* [Aim]: Copy the records verbatim, from the line that contains "Where should I click to: Click the empty" through the line that contains "Action: (856, 29)".

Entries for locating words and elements
+-------+

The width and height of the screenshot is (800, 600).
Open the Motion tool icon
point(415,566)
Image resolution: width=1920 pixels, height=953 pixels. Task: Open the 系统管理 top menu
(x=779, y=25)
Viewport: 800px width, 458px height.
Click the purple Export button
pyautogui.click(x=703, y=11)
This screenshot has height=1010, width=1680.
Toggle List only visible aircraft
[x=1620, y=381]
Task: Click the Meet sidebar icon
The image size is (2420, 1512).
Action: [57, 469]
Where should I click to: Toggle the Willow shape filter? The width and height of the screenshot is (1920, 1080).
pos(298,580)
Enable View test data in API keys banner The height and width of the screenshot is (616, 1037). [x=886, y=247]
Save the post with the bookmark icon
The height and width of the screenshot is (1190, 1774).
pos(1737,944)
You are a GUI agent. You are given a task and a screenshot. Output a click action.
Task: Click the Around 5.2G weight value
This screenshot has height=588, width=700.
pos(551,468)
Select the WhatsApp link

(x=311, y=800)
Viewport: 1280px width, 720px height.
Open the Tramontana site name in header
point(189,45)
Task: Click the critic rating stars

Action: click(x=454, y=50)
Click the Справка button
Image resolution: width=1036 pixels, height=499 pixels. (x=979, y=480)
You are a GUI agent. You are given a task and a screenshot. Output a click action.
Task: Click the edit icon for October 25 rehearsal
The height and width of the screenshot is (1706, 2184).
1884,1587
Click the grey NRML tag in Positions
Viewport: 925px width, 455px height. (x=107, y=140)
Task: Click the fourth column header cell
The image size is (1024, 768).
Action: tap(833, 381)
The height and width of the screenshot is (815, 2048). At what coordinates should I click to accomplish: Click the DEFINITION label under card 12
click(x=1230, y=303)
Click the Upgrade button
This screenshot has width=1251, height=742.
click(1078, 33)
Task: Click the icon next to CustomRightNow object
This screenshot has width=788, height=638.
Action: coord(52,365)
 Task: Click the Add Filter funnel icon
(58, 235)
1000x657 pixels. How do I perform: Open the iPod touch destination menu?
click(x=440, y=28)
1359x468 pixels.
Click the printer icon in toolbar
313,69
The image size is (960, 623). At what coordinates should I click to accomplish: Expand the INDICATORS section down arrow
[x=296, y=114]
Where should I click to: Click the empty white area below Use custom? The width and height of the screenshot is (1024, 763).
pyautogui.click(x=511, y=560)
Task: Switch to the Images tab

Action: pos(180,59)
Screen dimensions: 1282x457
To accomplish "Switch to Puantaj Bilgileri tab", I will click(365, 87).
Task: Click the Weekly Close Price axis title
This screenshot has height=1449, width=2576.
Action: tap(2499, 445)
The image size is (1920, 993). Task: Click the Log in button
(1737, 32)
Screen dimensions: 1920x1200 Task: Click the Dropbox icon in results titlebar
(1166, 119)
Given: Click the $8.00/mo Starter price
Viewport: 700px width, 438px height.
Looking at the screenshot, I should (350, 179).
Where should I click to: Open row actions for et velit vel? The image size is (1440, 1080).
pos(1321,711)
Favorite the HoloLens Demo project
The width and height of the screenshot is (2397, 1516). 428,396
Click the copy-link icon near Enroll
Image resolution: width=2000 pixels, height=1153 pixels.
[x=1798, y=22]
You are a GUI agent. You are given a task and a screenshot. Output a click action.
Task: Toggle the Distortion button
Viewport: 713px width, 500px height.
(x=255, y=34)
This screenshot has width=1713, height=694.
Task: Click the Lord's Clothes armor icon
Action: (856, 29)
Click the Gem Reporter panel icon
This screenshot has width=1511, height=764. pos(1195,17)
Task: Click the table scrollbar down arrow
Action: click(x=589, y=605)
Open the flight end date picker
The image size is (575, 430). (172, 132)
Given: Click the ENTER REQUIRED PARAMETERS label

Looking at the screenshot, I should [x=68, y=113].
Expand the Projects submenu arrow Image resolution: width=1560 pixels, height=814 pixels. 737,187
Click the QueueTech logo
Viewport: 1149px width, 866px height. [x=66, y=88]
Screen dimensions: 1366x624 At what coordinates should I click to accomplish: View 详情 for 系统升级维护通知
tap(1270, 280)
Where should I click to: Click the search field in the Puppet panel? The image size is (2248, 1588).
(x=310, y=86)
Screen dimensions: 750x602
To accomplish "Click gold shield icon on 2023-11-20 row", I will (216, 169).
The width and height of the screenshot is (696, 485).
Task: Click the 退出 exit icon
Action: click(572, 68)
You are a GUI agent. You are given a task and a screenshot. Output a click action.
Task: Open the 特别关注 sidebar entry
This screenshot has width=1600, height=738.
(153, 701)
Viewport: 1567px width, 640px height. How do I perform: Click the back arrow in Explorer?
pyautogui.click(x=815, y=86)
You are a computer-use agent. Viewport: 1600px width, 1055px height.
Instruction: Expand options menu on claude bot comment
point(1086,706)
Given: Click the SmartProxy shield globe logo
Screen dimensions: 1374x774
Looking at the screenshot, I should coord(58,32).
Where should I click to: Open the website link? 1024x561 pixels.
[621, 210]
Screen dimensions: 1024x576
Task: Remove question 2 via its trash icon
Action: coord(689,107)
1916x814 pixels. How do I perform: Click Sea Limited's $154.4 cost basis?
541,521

+-------+

* [Full output]:
Where should I click to: Click the empty white area below Use custom? The width and height of the screenshot is (1024, 763).
pyautogui.click(x=511, y=560)
Task: Switch to the Images tab

Action: pos(180,59)
Screen dimensions: 1282x457
To accomplish "Switch to Puantaj Bilgileri tab", I will click(365, 87).
Task: Click the Weekly Close Price axis title
This screenshot has height=1449, width=2576.
Action: tap(2499, 445)
The image size is (1920, 993). Task: Click the Log in button
(1737, 32)
Screen dimensions: 1920x1200 Task: Click the Dropbox icon in results titlebar
(1166, 119)
Given: Click the $8.00/mo Starter price
Viewport: 700px width, 438px height.
Looking at the screenshot, I should (350, 179).
Where should I click to: Open row actions for et velit vel? The image size is (1440, 1080).
pos(1321,711)
Favorite the HoloLens Demo project
The width and height of the screenshot is (2397, 1516). 428,396
Click the copy-link icon near Enroll
Image resolution: width=2000 pixels, height=1153 pixels.
[x=1798, y=22]
You are a GUI agent. You are given a task and a screenshot. Output a click action.
Task: Toggle the Distortion button
Viewport: 713px width, 500px height.
(x=255, y=34)
This screenshot has width=1713, height=694.
Task: Click the Lord's Clothes armor icon
Action: (856, 29)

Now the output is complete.